Material shown:
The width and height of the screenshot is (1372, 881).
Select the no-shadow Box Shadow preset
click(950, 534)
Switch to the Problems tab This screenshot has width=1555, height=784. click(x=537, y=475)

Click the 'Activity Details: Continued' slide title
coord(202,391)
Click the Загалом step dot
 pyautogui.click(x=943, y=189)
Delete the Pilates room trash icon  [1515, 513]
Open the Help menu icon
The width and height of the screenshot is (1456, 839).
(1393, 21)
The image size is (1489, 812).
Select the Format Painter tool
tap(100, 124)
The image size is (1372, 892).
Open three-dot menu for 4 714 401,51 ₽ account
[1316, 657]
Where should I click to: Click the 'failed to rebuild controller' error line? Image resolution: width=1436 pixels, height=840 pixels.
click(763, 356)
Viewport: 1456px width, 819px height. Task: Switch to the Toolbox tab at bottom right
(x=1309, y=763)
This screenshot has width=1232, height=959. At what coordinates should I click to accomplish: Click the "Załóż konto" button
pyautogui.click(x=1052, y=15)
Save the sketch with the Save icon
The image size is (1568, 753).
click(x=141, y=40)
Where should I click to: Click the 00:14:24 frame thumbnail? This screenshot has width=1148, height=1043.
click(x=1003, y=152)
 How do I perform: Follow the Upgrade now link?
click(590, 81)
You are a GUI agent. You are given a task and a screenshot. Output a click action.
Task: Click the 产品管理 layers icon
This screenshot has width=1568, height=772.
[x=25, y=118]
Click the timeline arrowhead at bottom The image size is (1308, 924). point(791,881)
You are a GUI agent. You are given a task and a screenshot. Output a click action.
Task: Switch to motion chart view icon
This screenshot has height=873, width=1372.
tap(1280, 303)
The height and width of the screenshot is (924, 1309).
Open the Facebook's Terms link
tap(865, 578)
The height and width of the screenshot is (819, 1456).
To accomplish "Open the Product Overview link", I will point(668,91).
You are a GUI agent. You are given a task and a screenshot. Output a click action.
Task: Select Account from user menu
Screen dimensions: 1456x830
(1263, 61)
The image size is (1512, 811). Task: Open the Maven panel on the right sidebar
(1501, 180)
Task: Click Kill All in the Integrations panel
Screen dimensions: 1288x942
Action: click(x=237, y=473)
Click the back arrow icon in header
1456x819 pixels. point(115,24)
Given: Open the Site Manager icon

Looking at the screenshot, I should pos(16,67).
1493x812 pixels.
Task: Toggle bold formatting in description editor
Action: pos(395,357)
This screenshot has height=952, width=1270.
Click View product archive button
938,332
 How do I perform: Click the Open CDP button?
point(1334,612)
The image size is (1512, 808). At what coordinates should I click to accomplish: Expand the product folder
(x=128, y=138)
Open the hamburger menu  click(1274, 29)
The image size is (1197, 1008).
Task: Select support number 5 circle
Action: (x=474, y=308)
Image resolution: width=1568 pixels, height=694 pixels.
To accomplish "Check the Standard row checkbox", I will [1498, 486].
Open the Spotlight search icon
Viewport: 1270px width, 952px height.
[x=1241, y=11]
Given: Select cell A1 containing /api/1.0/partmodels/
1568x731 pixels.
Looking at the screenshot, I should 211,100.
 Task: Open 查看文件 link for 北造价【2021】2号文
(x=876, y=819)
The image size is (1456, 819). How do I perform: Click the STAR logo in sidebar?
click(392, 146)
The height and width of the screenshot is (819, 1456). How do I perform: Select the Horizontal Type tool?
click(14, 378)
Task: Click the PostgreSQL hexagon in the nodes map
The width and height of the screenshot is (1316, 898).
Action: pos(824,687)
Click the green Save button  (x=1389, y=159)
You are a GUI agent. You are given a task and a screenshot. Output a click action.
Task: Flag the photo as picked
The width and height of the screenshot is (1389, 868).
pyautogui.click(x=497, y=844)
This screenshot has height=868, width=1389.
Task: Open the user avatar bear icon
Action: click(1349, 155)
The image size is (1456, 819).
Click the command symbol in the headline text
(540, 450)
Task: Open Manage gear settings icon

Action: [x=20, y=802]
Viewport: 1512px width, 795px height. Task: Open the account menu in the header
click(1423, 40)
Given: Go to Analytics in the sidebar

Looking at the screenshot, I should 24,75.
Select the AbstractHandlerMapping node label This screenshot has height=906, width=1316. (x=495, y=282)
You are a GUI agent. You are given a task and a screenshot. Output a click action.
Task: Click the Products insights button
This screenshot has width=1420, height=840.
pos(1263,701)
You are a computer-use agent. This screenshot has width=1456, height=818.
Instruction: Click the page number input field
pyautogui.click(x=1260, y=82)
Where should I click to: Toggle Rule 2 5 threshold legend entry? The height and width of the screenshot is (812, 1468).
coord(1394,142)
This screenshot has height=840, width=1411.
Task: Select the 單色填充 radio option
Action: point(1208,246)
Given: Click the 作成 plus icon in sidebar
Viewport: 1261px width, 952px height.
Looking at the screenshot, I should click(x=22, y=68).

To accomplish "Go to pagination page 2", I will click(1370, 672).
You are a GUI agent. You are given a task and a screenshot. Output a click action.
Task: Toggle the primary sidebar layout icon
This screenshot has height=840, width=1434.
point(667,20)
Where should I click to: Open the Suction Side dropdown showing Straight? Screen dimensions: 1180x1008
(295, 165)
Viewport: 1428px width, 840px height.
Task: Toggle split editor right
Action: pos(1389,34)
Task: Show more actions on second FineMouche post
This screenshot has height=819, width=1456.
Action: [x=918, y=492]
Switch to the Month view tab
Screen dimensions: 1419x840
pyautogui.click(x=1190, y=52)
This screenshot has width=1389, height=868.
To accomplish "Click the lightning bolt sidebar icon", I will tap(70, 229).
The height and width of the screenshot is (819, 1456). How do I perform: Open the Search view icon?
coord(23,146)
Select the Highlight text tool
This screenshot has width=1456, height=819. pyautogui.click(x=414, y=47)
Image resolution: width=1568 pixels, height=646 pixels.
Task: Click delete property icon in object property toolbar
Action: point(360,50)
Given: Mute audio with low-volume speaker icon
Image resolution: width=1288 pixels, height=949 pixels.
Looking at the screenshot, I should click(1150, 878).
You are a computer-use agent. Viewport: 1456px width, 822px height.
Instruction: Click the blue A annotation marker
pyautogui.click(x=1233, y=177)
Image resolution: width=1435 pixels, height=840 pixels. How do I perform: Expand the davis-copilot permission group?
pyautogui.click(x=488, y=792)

The task: Find the string "computer" in the lines above and count those lines. Give only that count.

Solution for this exercise: 2